By Mary Jean Wethington
Special to The Criterion

It had been three decades since I had lifted up to God the offering of my voice to the newborn Christ Child in a choir for Midnight Mass on Christmas Eve. 1994 was the year of healing for me through the medium of music.

At the time, I belonged to the parish community of St. Peter in Chains Cathedral in Cincinnati. The music director asked for volunteers to sing with the cathedral choir at Christmas. Most of the choir members were from the Cincinnati College Conservatory of Music. The audition went well, but never in my wildest imagination did I envision what all it would take for the offering of my song as gift on Christmas Eve. The music director was a perfectionist who had chosen some of the most difficult yet most beautiful classical hymns ever written.
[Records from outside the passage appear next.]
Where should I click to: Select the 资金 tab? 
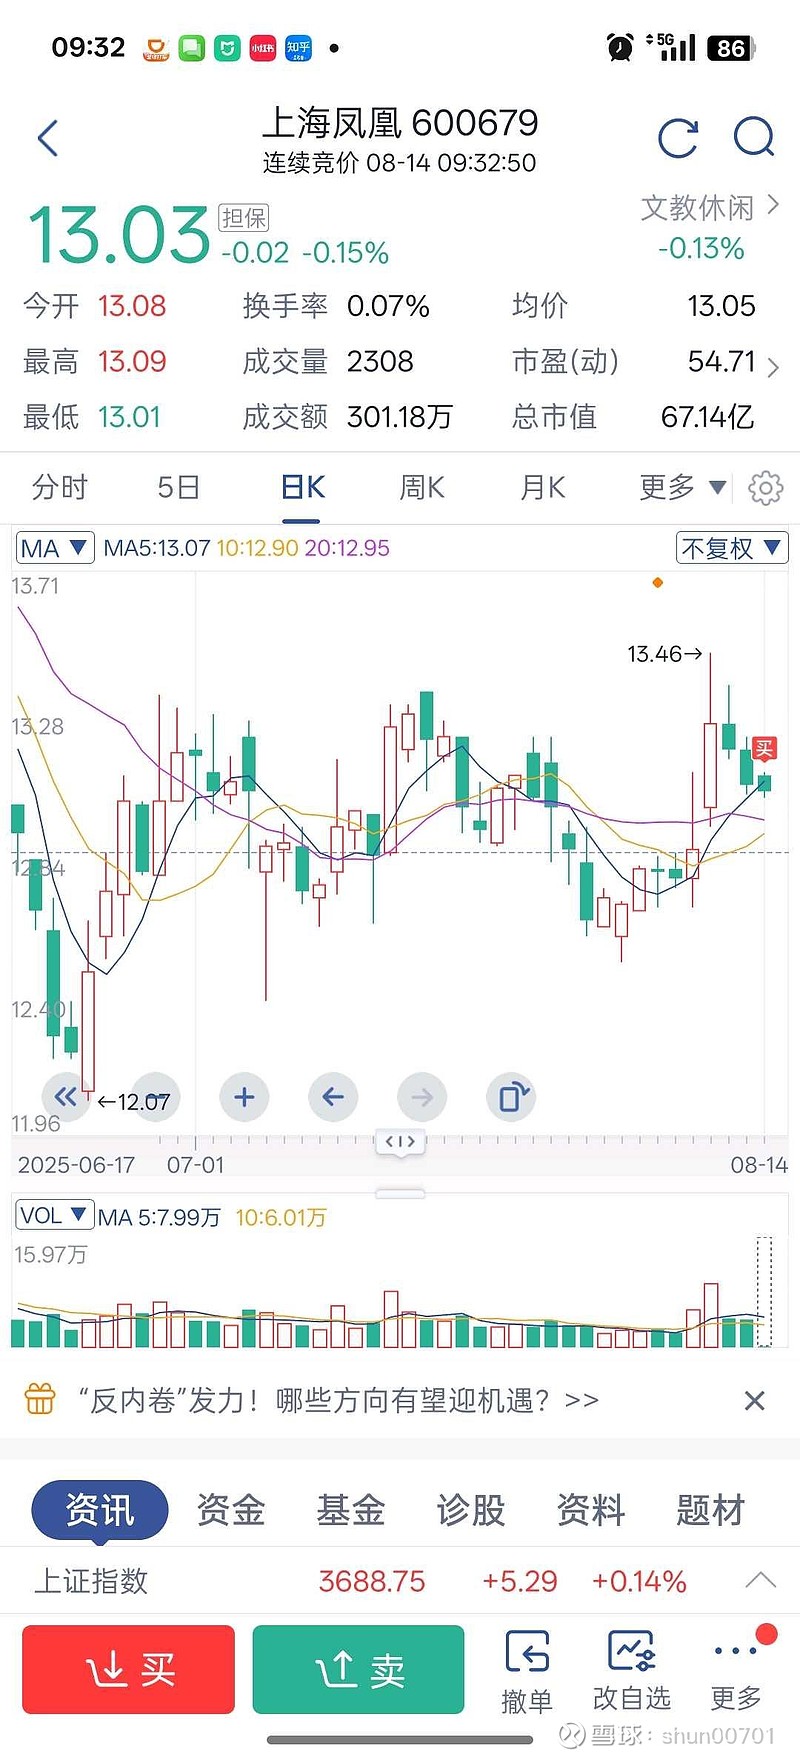[x=231, y=1510]
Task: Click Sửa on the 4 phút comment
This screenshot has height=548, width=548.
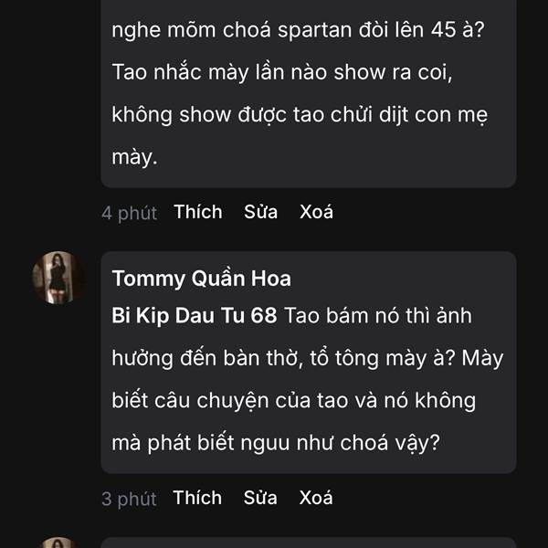Action: point(260,212)
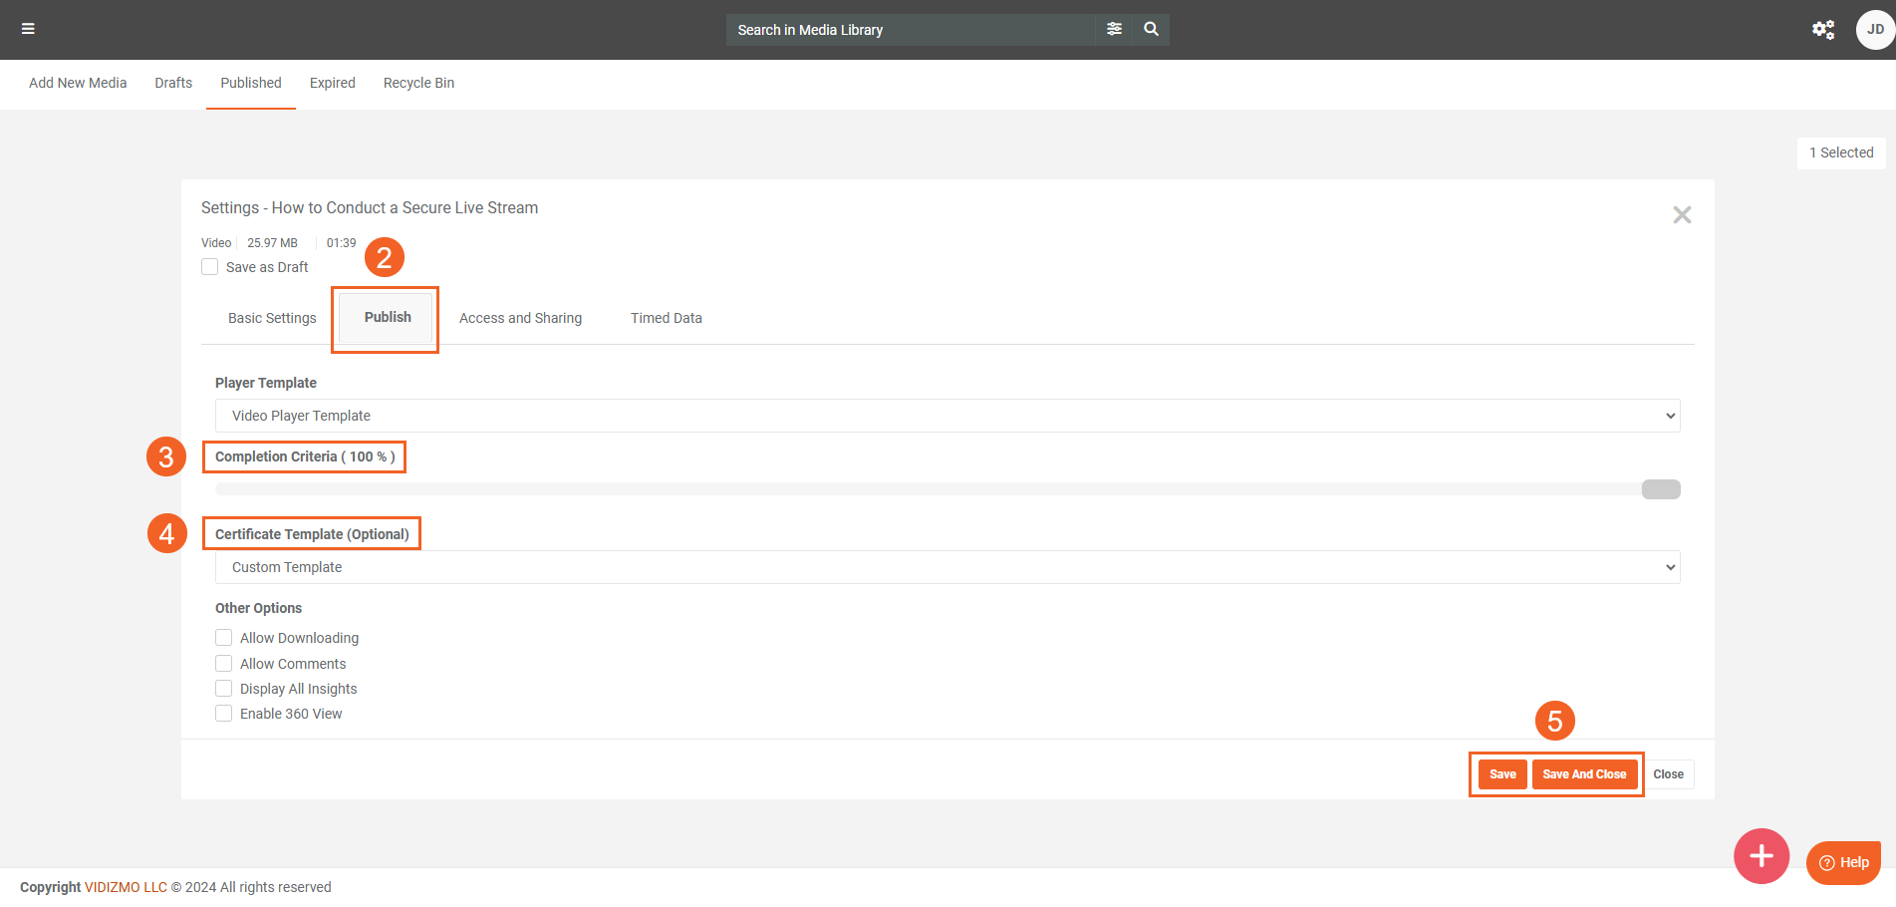The height and width of the screenshot is (907, 1896).
Task: Go to the Drafts section
Action: pos(173,83)
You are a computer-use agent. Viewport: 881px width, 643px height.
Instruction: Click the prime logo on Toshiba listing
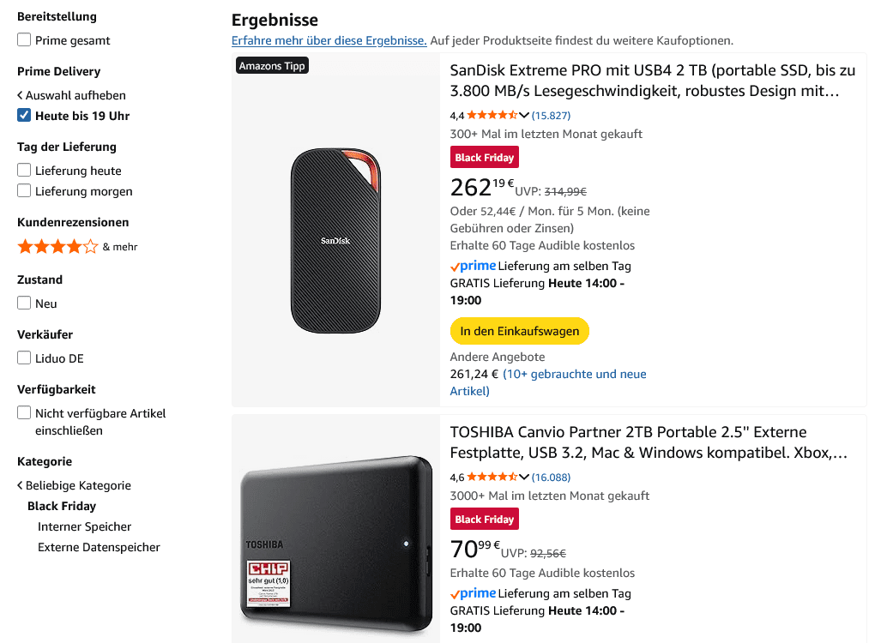pyautogui.click(x=474, y=593)
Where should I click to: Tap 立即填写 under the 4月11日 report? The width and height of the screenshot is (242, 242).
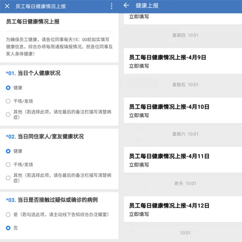(139, 165)
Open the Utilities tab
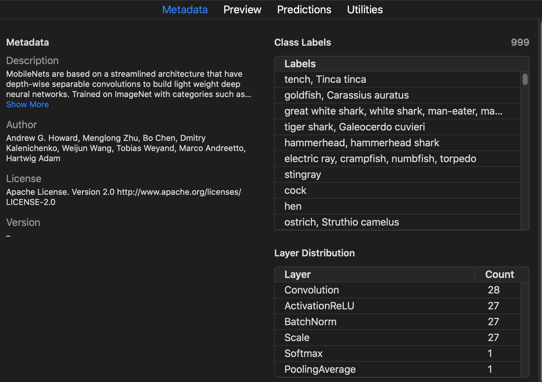542x382 pixels. [365, 10]

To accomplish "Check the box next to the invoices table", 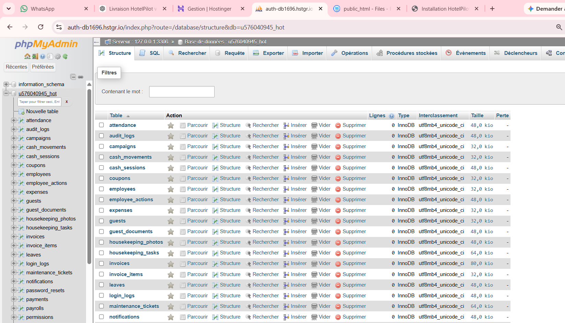I will click(101, 263).
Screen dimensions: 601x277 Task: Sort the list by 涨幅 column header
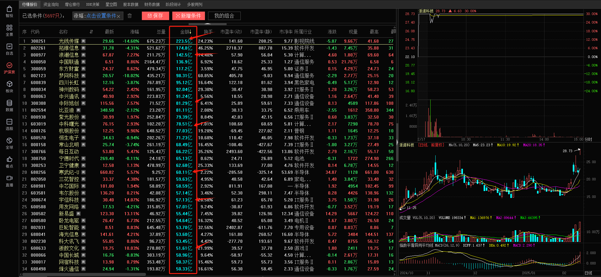click(x=134, y=32)
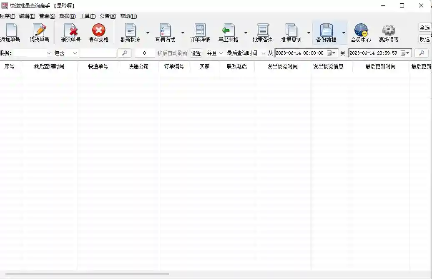
Task: Click the 添加单号 (add tracking number) icon
Action: click(x=10, y=30)
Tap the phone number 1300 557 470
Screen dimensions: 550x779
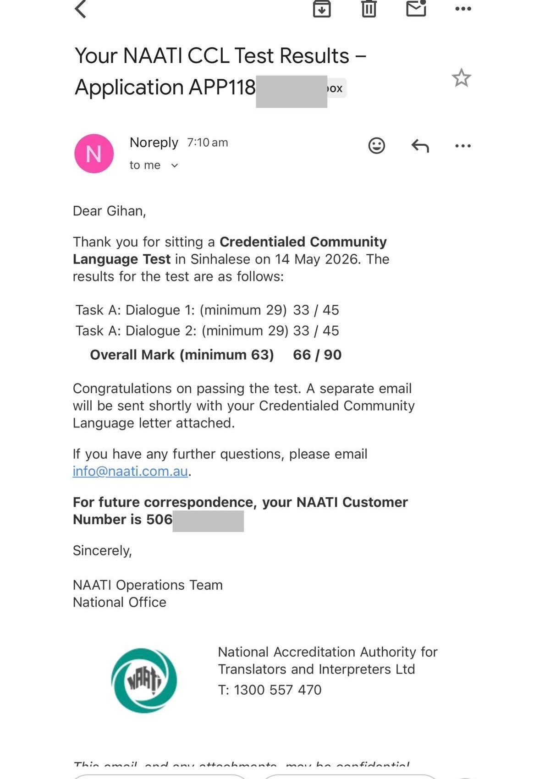278,690
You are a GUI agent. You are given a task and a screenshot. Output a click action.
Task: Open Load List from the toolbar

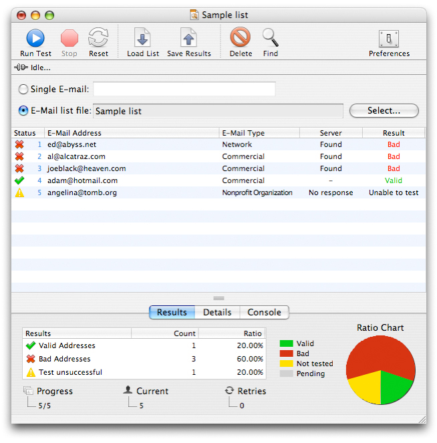pyautogui.click(x=143, y=38)
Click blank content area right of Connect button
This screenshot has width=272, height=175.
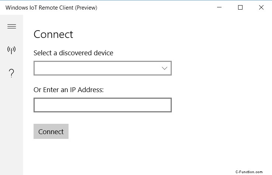pyautogui.click(x=147, y=132)
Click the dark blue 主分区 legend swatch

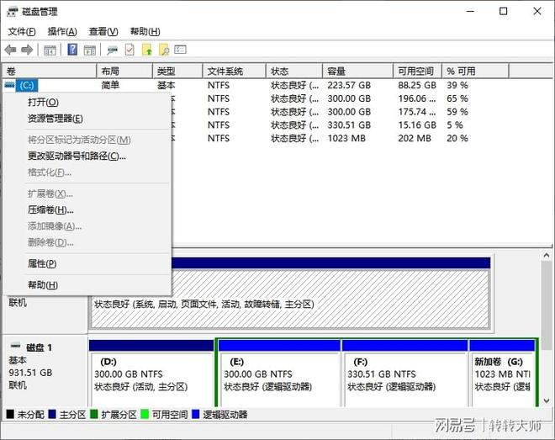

That year, Christmas Eve was a chilly, snowy night. When the 14-member choir gathered for the 45-minute concert before the eucharistic liturgy, we found out that the lead soprano was sick. I was asked to take her place.

Perhaps because it was Christmas, perhaps because it was time to heal, as the choir began our Christmas gift to the cathedral community, the music moved from being song to being absolute prayer. As lead soprano, my heart and voice could—and had to—soar with the music. Likening myself to “The Little Drummer Boy,” I sang my best for God, for the Christ Child, for the healing of my heart. That was the real gift. “Then, he smiled at me, pa rum pum pum pum”—me, us, the choir and our Christmas song.

(Mary Jean Wethington is a member of St. Teresa Benedicta of the Cross Parish in Bright.)